We are now learning that vitamin D is a very important substance in the body. Vitamin D is actually a misnomer as it is not actually a vitamin but a hormone.

We think that vitamin D, among other things, plays a role in the immune system. This can be seen in the association between low vitamin D levels and the higher incidence of diseases such as multiple sclerosis and certain types of cancer. If a person has a weaker immune system, and that would happen in someone who has multiple sclerosis and cancer, this would open them up to developing one of these conditions.

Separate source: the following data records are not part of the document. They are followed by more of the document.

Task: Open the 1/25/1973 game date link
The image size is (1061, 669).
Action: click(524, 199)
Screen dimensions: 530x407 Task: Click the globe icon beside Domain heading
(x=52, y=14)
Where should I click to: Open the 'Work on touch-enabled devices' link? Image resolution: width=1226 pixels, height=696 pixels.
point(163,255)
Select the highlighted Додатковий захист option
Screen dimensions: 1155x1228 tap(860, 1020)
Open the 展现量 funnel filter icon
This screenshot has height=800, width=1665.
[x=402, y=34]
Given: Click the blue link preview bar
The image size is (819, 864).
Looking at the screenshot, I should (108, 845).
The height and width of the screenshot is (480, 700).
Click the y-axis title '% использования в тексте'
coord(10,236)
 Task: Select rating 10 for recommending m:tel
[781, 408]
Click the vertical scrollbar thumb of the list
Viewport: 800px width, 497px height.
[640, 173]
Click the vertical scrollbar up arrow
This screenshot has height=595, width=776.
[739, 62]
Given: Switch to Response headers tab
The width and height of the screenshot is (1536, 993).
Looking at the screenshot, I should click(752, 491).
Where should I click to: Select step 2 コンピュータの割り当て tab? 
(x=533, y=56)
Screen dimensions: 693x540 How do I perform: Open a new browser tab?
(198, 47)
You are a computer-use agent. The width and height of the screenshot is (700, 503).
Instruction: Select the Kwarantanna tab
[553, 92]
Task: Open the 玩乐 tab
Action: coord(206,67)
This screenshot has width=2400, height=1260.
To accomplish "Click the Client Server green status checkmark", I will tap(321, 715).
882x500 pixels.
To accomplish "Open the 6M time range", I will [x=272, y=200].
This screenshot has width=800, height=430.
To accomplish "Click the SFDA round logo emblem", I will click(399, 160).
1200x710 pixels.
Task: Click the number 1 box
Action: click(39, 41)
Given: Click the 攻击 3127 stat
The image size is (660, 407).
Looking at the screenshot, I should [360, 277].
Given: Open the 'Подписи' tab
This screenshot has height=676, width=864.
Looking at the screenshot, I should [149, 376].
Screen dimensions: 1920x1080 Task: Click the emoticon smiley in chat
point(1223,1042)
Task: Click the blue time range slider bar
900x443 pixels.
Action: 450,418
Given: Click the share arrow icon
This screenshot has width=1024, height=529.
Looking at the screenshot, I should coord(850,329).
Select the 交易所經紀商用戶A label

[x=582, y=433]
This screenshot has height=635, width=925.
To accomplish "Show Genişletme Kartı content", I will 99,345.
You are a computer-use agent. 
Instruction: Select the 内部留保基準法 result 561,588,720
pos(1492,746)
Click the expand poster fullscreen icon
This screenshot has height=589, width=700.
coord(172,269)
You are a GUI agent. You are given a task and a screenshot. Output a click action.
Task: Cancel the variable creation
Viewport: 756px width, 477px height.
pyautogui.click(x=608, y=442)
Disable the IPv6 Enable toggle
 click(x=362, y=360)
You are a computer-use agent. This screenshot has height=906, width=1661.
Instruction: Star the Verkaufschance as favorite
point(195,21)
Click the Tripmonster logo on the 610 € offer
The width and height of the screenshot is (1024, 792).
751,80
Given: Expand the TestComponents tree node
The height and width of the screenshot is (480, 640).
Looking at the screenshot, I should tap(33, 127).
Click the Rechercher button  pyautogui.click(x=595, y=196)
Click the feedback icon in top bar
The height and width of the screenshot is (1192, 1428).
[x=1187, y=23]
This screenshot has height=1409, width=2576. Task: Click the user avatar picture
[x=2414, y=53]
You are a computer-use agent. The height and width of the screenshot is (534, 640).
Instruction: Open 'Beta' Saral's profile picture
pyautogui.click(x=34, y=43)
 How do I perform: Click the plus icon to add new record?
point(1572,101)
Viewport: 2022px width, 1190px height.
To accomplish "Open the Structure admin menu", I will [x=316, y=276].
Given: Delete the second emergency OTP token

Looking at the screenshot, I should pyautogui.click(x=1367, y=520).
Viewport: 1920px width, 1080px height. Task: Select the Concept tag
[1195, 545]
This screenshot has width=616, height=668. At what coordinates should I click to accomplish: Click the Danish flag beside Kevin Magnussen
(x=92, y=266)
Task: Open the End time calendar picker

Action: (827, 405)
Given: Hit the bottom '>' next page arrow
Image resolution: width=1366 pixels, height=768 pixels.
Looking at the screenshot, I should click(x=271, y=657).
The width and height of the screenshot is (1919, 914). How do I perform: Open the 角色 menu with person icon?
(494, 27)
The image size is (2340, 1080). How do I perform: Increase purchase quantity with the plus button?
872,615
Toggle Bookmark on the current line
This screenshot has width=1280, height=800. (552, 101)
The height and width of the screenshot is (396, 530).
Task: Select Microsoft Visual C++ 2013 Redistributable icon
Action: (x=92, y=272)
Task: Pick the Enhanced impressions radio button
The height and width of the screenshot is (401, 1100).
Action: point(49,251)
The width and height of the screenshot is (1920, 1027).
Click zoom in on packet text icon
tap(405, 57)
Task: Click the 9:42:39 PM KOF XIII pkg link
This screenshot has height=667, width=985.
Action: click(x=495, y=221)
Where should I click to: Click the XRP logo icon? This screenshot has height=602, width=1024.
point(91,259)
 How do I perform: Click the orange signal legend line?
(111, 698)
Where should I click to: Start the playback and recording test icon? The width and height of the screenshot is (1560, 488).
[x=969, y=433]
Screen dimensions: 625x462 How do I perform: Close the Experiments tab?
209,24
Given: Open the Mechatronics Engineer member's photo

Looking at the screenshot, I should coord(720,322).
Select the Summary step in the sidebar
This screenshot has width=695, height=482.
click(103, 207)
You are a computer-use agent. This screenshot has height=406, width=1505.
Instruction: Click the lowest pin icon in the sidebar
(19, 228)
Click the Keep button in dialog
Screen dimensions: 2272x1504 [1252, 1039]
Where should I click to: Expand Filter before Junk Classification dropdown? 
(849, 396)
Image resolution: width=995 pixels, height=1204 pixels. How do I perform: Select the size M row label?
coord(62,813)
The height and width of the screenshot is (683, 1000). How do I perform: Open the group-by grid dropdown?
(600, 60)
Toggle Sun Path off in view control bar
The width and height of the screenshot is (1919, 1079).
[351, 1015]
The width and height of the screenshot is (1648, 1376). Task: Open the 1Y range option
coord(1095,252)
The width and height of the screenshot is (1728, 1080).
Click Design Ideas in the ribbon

Therefore, the role of vitamin D in people who are suffering fatigue and tiredness in order to strengthen the immune system is important. Tiredness and fatigue is a sign that the immune system is not working properly, that it is rundown, for example in the case of a person not getting enough sleep, nutrition and exercise.

So how do we get vitamin D? Vitamin D is obtained through exposure to sunlight, where the vitamin D is converted to vitamin D3 in the skin. It can also be obtained in certain foods such as dairy and oily fish.

What is an appropriate level of vitamin D? The levels of vitamin D are measured in the blood. In Australia, optimal levels of vitamin D are probably about 120-130mmol/l. However, there is still debate about this.

What should we do if vitamin D is low? Firstly, we can get more sunlight. Twenty minutes of morning sunlight is a good start. However, in places where there is little sun, sun exposure throughout the day is advisable also. Vitamin D may also be supplemented, either as tablets or drops. It is difficult to overdose on vitamin D and therefore for most people, doses of 1000 international units to 2000 international units (which is one to 2 capsules or tablets) are quite safe, however it is advisable to test it before vitamin D is supplemented to see what the baseline level is.